At what moment of his life he suddenly decided that “love” is a myth, undeserving of his precious attention, was a mystery. But the fact remained the fact. Love was an abstract thing for Jean; it was from the field of a fiction, a parallel reality. Certainly, he belonged to those who outlived similar feelings, slightly scornfully, with a sneer.

And of course, Jean considered himself the Parisian. It’s such a light snobbery that made him feel better and create an ideal image.

Jean was always planning. He planned all his life; and if he knew precisely how many years were destined to him, he would schedule every day down to the second, pedantically following the plan. However, Destiny adores laughing at such pedants.

That morning, Jean was hurrying to Paris for an important meeting. As usual, he dropped by his favorite café in Myurzhe Street for a cup of tasty coffee and to look through the morning papers.

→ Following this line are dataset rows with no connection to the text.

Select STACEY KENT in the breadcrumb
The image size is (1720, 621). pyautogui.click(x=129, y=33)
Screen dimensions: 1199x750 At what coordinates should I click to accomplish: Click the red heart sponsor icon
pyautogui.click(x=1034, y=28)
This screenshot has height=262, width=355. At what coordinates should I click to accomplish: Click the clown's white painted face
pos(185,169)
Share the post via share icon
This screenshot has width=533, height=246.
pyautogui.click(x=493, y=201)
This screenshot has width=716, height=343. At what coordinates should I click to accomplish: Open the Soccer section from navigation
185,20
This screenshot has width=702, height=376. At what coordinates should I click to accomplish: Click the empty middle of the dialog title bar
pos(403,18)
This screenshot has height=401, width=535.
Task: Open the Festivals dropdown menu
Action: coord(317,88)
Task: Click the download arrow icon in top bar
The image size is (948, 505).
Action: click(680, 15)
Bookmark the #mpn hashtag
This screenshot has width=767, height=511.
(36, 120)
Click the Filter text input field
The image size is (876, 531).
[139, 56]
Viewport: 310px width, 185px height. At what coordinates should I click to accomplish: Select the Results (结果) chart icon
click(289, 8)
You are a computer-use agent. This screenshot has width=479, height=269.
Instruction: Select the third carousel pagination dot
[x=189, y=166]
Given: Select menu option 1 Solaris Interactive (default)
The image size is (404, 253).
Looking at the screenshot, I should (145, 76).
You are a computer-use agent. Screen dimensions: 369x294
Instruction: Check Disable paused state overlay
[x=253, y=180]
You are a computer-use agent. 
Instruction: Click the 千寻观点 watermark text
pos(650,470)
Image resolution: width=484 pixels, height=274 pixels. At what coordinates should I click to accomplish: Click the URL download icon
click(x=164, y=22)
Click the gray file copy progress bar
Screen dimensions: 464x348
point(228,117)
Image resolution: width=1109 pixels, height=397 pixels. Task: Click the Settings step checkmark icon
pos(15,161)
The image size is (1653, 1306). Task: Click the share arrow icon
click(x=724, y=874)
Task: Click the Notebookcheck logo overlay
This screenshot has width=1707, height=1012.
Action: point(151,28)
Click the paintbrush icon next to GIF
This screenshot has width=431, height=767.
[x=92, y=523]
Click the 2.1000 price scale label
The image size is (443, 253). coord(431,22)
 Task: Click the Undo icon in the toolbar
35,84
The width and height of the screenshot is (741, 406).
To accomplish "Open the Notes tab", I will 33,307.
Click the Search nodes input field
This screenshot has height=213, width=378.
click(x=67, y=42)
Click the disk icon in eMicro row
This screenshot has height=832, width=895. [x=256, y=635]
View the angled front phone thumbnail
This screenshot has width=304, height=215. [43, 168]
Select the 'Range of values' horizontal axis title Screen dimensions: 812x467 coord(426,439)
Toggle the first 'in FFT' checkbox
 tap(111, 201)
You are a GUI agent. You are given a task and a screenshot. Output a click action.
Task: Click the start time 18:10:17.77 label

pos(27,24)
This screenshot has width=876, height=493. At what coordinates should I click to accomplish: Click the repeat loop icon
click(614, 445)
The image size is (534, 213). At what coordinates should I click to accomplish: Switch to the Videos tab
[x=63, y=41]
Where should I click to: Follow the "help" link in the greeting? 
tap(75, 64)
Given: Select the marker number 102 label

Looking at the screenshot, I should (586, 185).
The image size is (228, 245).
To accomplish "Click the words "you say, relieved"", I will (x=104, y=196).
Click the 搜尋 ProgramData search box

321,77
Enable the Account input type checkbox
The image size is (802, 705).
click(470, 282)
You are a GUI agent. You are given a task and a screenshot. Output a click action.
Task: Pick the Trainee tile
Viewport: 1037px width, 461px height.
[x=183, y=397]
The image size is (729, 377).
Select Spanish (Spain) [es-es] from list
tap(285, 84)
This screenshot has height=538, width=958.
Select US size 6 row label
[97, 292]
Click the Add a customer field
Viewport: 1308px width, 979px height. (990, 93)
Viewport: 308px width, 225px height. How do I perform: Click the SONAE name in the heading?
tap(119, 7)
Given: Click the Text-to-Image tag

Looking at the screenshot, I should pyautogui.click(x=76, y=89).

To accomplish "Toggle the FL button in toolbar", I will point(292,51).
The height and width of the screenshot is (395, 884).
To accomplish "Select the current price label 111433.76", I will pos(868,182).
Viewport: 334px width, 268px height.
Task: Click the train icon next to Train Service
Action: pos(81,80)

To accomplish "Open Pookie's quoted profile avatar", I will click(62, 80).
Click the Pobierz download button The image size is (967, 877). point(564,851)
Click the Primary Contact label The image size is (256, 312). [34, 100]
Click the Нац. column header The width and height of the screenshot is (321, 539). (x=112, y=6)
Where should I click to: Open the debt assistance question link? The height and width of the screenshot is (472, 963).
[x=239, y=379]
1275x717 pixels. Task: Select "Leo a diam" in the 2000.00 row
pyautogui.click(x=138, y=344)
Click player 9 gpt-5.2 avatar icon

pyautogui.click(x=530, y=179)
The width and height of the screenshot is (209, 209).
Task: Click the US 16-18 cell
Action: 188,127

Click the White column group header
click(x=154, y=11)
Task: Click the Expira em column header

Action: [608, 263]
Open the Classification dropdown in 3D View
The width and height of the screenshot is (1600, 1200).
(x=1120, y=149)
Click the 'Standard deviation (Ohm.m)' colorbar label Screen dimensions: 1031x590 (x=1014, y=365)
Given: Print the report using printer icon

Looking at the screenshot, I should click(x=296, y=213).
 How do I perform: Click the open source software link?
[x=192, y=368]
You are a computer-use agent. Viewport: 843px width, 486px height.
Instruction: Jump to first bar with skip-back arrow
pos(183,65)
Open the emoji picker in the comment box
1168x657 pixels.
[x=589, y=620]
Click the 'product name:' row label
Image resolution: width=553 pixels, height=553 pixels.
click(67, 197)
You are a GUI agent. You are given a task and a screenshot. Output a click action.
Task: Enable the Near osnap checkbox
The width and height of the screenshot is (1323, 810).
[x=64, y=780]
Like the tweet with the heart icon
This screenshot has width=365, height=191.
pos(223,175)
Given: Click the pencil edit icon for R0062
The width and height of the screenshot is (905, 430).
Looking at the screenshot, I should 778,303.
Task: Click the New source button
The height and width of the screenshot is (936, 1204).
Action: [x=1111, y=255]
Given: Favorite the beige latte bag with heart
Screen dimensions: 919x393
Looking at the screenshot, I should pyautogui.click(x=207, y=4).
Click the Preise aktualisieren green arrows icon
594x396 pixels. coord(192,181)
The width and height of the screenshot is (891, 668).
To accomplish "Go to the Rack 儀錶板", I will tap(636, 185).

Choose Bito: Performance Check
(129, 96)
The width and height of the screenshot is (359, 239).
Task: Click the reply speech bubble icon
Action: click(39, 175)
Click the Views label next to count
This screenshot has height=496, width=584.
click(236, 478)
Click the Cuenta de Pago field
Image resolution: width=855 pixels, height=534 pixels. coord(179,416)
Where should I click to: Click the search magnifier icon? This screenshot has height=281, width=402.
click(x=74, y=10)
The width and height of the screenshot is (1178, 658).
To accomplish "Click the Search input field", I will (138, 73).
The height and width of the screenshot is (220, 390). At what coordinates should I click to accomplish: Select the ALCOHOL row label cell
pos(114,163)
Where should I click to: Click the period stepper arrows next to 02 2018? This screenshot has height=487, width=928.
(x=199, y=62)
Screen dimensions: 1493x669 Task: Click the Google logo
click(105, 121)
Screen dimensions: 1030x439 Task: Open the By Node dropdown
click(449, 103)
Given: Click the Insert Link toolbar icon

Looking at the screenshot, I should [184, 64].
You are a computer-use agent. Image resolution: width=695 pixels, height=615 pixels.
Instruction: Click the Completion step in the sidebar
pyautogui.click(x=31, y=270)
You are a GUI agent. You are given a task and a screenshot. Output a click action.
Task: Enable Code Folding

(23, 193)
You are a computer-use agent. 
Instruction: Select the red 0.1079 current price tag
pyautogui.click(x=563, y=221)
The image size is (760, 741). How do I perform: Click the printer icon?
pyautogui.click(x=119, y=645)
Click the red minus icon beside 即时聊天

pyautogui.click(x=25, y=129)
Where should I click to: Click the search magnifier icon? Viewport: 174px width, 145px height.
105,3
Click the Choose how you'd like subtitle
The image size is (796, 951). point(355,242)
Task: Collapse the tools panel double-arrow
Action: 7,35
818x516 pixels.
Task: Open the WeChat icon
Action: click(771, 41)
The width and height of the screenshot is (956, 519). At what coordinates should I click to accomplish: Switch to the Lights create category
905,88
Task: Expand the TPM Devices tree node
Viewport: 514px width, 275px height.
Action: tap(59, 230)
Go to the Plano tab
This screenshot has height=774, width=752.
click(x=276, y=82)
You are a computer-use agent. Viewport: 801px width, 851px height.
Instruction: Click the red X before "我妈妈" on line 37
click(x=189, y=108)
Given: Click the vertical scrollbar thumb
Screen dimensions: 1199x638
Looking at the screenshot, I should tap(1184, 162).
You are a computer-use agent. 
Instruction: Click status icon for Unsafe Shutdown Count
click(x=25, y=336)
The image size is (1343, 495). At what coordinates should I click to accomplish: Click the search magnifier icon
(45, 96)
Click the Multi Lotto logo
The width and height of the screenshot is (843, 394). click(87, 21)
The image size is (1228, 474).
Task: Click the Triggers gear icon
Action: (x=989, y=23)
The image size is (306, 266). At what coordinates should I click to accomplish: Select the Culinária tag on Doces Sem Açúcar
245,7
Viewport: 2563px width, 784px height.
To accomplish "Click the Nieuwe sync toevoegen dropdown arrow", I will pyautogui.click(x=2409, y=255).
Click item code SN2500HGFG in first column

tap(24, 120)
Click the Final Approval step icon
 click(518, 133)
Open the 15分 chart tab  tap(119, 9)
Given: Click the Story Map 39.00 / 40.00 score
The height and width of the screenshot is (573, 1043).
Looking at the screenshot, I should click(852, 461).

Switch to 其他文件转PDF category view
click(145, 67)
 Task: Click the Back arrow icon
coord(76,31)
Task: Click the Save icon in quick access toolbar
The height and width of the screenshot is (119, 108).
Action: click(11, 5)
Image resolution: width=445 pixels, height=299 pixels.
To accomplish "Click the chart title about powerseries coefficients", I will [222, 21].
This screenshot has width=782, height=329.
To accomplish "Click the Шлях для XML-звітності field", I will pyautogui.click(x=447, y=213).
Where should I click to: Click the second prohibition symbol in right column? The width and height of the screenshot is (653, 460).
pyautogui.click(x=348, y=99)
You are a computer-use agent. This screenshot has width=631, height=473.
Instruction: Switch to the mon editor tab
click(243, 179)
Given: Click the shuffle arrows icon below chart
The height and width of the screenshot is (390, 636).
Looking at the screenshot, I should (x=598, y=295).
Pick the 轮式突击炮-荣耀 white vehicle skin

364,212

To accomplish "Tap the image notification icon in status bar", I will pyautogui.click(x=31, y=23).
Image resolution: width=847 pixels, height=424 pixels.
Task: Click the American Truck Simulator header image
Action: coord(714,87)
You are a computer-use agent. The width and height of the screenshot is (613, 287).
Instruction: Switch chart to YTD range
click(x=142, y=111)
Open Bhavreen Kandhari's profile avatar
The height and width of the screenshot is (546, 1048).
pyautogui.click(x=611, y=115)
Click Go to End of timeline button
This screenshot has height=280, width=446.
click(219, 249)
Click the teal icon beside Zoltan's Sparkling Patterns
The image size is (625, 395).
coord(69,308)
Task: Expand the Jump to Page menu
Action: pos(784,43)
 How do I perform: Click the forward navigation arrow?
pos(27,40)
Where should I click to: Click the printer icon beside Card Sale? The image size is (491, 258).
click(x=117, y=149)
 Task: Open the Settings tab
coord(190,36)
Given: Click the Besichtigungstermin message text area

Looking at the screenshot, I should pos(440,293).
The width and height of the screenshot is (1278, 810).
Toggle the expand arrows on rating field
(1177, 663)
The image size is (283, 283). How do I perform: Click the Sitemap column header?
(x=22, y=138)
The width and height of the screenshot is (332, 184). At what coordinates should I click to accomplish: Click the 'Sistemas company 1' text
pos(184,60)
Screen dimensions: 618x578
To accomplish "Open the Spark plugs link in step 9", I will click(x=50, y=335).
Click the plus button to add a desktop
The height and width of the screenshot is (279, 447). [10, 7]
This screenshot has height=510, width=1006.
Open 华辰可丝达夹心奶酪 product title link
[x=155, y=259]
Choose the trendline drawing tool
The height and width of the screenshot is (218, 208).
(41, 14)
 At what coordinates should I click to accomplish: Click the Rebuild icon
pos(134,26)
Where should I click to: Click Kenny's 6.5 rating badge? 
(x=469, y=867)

But he was unpleasantly surprised. His “booked” table was occupied by a young woman who was excitedly eating croissants, and apparently wasn’t in a hurry. She enjoyed her breakfast; the cozy atmosphere; the aromas of coffee; and the sun, which was lazily stroking her left cheek and a lock of nut-brown hair, creating a “nimbus” effect.

Being a sensible person by nature, Jean nevertheless wasn’t deprived of some scrap of superstition. Now, this scrap was persistently integrating into his brain a thought that the woman sitting at his table was a very bad omen. As one may say, it is a signal that the meeting to which Jean was hurrying and which he had been trying to obtain for more than half a year would fail. In other words, “his” place will certainly be taken by some other person.

Of course, being a purposeful person with common sense, Jean was not someone who gave in to difficulties. If the Universe “gave the sign” not to hurry to the meeting, he was sure that any sign can be changed.

Jean called up the waiter who knew him well enough as a regular customer, and ordered a meringue for the stranger. It was his form of an apology and request for her to move to another table, “if it doesn’t bother a mademoiselle.”

He kept an eye on the woman, who looked at the cake with a slight amazement, then shifted her gaze to him.